But it is not true that he did not remember Olga in his last minutes. The nurse, in whose arms he died, later conveyed to her with tears his words: “Who will be hurt by my death, who? Only Lelyusha will feel bad, I didn’t have time to arrange anything, the main thing is that she will feel bad.”

I'm done, and you're alive.
And the wind, complaining and crying,
Rocks the forest and the cottage.
Not every pine separately,
And all the trees
With all the boundless distance,
Like sailboats body
On the surface of the ship's bay.
And it's not out of the blue
Or out of aimless rage,
And in anguish to find words
You for a lullaby song.

He died May 30, 1960 at 23.20. Olga found out about this at 6 in the morning, when she went, as always, to his dacha to meet a nurse coming from night duty. She understood everything from her face. And she ran to the dacha, crying loudly and shouting: Now you can't stop me! Now I have nothing to fear!”
No one stopped her at the entrance. He lay still warm, and his hands were still soft, and his face as if alive. And his prophetic voice sounded in his ears: "I'm over, and you're alive..."

"Goodbye, spread wingspan..."

Yes, everything came true. All the worst. Everything went according to the milestones of this fatal novel. (Not only poetry comes true, but also prose. Especially if it is the prose of the Poet). This novel really played a tragic role in their lives and absorbed everything.
From "Doctor Zhivago"»: « And so she began to say goodbye to him with simple, everyday words of a cheerful, unceremonious conversation that breaks the boundaries of reality and has no meaning, just as choirs and monologues of tragedies, and poetic speech, and music and other conventions justified by the mere convention of excitement ...
It seemed that these words, wet with tears, themselves stuck together in her gentle and quick babble, as the wind rustles silky and damp foliage, tangled with warm rain.
“Here we are together again, Yurochka. As again, God brought me to see each other. What a horror, think! Oh I can't! Lord, I roar and roar ... Here again is something of our kind, from our arsenal. Your departure, my end. Again, something big, irresistible...
Farewell, my great and dear, farewell my pride, farewell my fast deep river, how I loved your all-day splash, how I loved to rush into your cold waves ... "
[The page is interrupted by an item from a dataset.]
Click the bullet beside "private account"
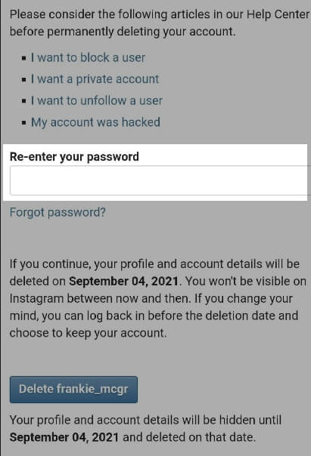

And the answer was: Goodbye Lara, goodbye in the next world, goodbye, my beauty, goodbye, my joy, bottomless, inexhaustible, eternal ... I will never see you again, never, never ... I will never see you again ...»
And then came this amazing, memorable day to the smallest detail - June 2, 1960- the day of the funeral of Boris Pasternak.

Several thousand people - all generations of the Moscow intelligentsia - gathered in the morning in Peredelkino. No one came here out of outward propriety, out of formal duty. For everyone present, this day was a huge event. The absence of Fedina, Leonova, friend of youth Aseeva. Lydia Chukovskaya saw in the crowd Maria Petrovs, Lyubimov, Ranevskaya, Kaverin, Paustovsky...
AT general mood there was no depression, no sorrow, there was even some kind of elation, solemnity. Someone from the crowd began to read quietly and clumsily " August”, a poem written by Pasternak in 1953, striking in its visionary power. He described in it his farewell to life, as if he foresaw this bright June day...

As promised, without deceiving,
The sun came up early in the morning
An oblique stripe of saffron
From curtains to sofas.

It covered with hot ocher
Neighboring forest, village houses,
My bed, my pillow is wet,
And the edge of the wall behind the bookshelf.

I remembered for what reason
The pillow is slightly damp.
I dreamed that to see me off
You walked through the forest with each other.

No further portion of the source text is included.